我的项目将有多个线程,每个线程在不同的 cudaStreams 上发布内核执行。其他一些线程将使用将存储在队列中的结果这里的一些伪代码:

while(true) {
  cudaMemcpyAsync(d_mem, h_mem, some_stream) 
  kernel_launch(some_stream)
  cudaMemcpyAsync(h_queue_results[i++], d_result, some_stream)
}

在第一个 cudaMemcpyAsync 返回后重用 h_mem 是否安全?还是应该使用 N 个主机缓冲区来发出 gpu 计算?

如何知道何时可以重用 h_mem?我应该使用 cudaevents 进行一些同步吗?

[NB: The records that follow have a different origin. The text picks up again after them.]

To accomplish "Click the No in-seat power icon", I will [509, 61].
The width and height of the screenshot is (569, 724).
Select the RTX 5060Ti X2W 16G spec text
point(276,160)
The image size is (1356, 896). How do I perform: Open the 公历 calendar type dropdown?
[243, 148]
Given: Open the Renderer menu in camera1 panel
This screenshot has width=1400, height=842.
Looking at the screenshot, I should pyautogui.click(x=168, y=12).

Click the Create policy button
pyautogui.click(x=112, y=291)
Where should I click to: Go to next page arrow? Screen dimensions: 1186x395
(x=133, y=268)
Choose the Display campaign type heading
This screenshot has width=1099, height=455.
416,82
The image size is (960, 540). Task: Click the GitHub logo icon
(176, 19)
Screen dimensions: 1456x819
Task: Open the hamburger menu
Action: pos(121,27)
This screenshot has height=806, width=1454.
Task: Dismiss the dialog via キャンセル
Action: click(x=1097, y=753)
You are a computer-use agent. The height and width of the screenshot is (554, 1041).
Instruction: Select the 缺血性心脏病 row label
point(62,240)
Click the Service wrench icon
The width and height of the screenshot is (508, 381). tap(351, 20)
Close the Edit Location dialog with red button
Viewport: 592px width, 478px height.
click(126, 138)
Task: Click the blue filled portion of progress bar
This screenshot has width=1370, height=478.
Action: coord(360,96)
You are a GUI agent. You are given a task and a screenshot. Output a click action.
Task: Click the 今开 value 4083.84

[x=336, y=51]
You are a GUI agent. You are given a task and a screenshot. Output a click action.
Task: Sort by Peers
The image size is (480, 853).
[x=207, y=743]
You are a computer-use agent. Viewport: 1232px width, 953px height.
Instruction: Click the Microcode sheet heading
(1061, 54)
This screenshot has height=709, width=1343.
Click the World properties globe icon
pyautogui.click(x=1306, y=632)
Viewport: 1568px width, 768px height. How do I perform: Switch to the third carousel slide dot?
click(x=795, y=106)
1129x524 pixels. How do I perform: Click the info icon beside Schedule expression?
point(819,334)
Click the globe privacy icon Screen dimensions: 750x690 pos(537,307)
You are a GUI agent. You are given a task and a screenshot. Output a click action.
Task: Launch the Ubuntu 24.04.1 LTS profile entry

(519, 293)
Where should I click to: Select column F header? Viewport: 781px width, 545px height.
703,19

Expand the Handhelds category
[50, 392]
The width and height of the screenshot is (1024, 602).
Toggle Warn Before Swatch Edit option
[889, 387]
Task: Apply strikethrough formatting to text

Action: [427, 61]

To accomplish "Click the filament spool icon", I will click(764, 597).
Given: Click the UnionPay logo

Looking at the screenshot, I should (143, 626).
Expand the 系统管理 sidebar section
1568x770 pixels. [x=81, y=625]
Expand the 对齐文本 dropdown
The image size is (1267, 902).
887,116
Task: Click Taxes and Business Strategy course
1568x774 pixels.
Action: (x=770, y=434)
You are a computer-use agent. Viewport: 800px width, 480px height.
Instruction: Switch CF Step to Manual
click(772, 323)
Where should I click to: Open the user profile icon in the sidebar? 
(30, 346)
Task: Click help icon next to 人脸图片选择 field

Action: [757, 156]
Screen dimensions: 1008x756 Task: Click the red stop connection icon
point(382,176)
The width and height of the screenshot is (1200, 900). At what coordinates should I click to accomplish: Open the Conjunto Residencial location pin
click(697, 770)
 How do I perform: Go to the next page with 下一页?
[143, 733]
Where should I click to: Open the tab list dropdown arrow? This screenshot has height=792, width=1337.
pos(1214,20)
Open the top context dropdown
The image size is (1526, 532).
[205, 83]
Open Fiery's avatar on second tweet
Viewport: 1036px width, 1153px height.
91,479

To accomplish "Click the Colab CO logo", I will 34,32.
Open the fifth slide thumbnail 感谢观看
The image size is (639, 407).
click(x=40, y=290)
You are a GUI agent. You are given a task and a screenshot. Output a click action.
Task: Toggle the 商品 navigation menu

顺便提一句。h_mem 是主机固定的。如果它是可分页的,我可以直接重用 h_mem 吗?从我在这里读到的内容看来,我可以在 memcpyasync 返回后立即重用,对吗?

异步

对于从可分页主机内存到设备内存的传输,主机内存会立即复制到暂存缓冲区(不执行设备同步)。一旦可分页缓冲区被复制到暂存内存,该函数将返回。到最终目的地的 DMA 传输可能尚未完成。对于固定主机内存和设备内存之间的传输,该函数是完全异步的。对于从设备内存到可分页主机内存的传输,该函数仅在复制完成后返回。对于所有其他传输,该函数是完全异步的。如果必须首先将可分页内存暂存到固定内存,这将使用工作线程异步处理。对于从任何主机存储器到任何主机存储器的传输,该函数相对于主机是完全同步的。

MemcpyAsynchronousBehavior

谢谢!

4

1 回答 1

1

In order to get copy/compute overlap, you must use pinned memory. The reason for this is contained in the paragraph you excerpted. Presumably the whole reason for your multi-streamed approach is for copy/compute overlap, so I don't think the correct answer is to switch to using pageable memory buffers.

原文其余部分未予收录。